(EXERCISE GOAL)
How do the lines below between the ones holding "Task: Go to next week with right chevron" and "Select row 12", inclusive, read? Give them again exactly, with no other lines.

[Collection entries]
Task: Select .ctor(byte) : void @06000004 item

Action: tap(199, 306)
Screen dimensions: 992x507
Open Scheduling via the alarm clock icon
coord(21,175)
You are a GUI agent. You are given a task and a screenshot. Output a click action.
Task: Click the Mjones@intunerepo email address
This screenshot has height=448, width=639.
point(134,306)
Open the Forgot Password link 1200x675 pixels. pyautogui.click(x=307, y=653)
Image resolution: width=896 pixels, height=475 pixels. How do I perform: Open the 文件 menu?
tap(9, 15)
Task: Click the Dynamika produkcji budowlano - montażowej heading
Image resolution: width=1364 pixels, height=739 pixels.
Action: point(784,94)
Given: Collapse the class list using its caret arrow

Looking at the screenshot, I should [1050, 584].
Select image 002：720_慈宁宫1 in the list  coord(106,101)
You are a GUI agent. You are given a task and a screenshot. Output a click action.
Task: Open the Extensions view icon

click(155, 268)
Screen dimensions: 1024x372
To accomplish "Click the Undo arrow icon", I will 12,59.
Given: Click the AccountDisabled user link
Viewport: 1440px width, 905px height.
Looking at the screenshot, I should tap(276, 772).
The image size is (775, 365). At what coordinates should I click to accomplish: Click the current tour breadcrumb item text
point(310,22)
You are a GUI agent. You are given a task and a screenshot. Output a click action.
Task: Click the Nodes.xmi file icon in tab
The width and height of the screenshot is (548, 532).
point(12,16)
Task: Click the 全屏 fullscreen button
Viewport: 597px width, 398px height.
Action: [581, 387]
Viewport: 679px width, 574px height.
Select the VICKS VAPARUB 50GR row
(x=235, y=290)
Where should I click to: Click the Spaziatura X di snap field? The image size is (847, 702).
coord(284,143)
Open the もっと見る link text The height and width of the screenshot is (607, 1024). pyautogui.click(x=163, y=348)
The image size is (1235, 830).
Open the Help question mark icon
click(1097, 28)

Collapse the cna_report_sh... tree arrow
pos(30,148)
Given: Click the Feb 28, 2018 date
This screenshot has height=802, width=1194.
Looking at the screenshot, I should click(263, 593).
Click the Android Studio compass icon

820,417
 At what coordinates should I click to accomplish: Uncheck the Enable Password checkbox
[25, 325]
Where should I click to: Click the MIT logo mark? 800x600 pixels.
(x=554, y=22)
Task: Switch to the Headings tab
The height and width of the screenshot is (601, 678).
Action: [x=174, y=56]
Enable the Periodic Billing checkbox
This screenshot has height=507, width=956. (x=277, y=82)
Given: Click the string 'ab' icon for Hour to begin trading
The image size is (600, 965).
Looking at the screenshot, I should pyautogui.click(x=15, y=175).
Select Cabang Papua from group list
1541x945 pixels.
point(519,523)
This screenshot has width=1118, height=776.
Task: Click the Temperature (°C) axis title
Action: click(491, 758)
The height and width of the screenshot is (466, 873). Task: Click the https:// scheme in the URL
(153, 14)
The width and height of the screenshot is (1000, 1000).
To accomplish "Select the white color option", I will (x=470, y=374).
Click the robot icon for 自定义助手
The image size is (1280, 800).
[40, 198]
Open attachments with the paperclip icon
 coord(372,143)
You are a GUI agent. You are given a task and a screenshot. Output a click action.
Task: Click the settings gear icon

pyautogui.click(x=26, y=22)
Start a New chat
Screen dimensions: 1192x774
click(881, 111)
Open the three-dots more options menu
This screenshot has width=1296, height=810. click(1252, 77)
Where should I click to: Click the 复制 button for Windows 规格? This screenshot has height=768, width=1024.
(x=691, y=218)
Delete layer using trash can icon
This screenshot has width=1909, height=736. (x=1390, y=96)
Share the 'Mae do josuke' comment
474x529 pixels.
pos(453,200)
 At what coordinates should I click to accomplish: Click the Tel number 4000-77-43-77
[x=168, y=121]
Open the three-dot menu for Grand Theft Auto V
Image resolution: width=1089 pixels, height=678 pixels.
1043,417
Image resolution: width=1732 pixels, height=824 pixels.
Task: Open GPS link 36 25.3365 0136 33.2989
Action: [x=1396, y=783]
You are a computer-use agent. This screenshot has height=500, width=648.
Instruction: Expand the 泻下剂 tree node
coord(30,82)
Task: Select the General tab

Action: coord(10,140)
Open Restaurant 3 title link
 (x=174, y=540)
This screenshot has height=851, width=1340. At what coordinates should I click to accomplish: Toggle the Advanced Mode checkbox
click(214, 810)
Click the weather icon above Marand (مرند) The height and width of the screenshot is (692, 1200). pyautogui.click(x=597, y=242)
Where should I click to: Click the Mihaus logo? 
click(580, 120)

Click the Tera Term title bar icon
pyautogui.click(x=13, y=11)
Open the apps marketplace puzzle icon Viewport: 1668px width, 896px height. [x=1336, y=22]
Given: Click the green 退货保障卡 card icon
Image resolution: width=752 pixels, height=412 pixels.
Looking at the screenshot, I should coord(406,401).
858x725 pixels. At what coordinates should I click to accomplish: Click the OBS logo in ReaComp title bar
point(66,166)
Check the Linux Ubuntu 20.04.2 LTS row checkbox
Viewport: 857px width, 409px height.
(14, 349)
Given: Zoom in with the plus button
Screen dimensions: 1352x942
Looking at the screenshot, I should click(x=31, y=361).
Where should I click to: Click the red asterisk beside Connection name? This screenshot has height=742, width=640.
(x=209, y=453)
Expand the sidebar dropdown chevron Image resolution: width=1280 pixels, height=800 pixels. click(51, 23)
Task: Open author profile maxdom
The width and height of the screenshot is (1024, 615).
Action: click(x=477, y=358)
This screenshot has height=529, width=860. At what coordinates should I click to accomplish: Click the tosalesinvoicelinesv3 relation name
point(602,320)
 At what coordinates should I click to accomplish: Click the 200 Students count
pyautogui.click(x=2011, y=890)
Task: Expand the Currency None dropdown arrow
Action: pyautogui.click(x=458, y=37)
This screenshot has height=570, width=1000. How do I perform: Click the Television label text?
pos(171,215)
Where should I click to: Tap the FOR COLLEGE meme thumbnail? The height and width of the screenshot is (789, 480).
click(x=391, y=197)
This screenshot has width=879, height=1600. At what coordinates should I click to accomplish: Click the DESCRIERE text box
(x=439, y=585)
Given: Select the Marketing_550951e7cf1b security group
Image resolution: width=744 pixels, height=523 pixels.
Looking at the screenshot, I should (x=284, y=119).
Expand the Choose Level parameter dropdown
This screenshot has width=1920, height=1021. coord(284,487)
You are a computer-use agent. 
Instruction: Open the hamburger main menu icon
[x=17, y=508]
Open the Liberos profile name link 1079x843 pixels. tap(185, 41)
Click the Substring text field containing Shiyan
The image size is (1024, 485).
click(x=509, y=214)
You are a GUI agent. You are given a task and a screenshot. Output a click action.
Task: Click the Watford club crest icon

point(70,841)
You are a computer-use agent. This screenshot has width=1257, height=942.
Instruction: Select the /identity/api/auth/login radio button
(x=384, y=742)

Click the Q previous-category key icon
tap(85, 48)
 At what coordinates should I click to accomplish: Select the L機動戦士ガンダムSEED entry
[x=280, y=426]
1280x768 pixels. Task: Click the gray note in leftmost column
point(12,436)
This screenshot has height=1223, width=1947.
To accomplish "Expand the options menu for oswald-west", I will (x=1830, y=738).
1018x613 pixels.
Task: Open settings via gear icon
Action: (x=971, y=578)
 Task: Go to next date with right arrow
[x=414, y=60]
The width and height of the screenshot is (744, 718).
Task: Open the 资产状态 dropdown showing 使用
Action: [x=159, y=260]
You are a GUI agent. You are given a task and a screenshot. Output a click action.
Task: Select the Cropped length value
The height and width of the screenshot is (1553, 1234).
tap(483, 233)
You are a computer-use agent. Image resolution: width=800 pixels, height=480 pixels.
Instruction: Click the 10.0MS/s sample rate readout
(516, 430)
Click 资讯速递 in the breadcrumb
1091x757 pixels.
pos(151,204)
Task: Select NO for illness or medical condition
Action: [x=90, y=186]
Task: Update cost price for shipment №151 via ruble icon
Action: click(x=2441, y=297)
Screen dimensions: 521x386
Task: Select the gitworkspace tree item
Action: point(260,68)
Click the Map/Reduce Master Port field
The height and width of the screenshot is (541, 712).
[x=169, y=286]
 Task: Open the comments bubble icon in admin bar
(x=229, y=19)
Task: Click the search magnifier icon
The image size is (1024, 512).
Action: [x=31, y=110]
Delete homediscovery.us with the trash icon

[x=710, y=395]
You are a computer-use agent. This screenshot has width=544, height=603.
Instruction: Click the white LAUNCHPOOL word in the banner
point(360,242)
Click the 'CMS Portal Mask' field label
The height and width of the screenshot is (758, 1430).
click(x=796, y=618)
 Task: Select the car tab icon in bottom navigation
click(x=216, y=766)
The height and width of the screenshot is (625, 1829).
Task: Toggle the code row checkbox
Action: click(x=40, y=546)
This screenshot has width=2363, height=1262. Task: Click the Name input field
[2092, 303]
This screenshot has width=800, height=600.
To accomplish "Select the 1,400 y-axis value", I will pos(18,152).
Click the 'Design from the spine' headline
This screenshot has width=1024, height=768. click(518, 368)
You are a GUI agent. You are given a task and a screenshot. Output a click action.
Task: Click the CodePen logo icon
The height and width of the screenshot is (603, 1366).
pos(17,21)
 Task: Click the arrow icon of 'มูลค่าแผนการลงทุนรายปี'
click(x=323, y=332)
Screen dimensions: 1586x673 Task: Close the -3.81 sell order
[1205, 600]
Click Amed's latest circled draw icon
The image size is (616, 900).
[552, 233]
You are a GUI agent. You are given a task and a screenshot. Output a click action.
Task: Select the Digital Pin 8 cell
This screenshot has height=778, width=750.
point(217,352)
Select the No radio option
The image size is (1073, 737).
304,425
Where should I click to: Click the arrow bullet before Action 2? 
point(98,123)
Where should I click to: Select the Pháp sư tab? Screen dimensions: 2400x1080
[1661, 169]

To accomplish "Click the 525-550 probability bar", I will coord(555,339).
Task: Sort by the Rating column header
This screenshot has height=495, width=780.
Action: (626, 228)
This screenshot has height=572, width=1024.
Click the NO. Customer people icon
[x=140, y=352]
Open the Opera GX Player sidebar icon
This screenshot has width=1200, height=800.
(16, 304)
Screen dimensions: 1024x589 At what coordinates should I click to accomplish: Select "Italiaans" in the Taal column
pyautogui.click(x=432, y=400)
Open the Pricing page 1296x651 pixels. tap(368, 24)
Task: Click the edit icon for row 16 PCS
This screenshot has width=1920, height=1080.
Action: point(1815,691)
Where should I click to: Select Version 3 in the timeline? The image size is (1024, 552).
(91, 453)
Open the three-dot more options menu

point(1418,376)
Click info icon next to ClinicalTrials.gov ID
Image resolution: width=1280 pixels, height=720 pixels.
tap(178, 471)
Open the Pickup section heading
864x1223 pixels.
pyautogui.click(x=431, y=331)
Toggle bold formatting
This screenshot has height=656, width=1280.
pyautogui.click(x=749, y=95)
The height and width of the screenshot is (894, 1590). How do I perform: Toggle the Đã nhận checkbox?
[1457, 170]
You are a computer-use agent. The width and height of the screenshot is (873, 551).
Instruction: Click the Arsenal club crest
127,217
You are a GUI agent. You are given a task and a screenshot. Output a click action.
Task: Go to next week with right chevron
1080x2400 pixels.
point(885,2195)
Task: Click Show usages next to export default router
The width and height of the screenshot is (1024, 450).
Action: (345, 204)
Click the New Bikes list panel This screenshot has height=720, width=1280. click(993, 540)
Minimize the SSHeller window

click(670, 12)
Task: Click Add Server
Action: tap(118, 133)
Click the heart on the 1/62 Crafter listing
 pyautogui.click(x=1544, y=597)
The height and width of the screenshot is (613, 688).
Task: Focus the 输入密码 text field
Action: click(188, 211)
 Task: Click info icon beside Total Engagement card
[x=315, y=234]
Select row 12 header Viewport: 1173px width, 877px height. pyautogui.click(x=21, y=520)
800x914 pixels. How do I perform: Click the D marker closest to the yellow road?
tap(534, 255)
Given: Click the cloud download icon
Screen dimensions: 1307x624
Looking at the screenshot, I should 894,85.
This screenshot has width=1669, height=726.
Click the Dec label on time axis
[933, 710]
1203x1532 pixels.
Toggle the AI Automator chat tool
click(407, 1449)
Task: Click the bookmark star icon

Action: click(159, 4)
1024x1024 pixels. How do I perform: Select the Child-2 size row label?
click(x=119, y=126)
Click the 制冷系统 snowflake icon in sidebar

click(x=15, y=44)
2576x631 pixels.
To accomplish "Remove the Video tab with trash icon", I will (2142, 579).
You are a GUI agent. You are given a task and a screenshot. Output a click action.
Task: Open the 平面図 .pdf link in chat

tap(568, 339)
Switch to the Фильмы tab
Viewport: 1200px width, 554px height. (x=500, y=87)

(ANSWER SPACE)
Task: Go to next week with right chevron
1080x2400 pixels.
point(885,2195)
Task: Click Show usages next to export default router
The width and height of the screenshot is (1024, 450).
Action: (345, 204)
Click the New Bikes list panel This screenshot has height=720, width=1280. click(993, 540)
Minimize the SSHeller window

click(670, 12)
Task: Click Add Server
Action: tap(118, 133)
Click the heart on the 1/62 Crafter listing
 pyautogui.click(x=1544, y=597)
The height and width of the screenshot is (613, 688).
Task: Focus the 输入密码 text field
Action: click(188, 211)
 Task: Click info icon beside Total Engagement card
[x=315, y=234]
Select row 12 header Viewport: 1173px width, 877px height. pyautogui.click(x=21, y=520)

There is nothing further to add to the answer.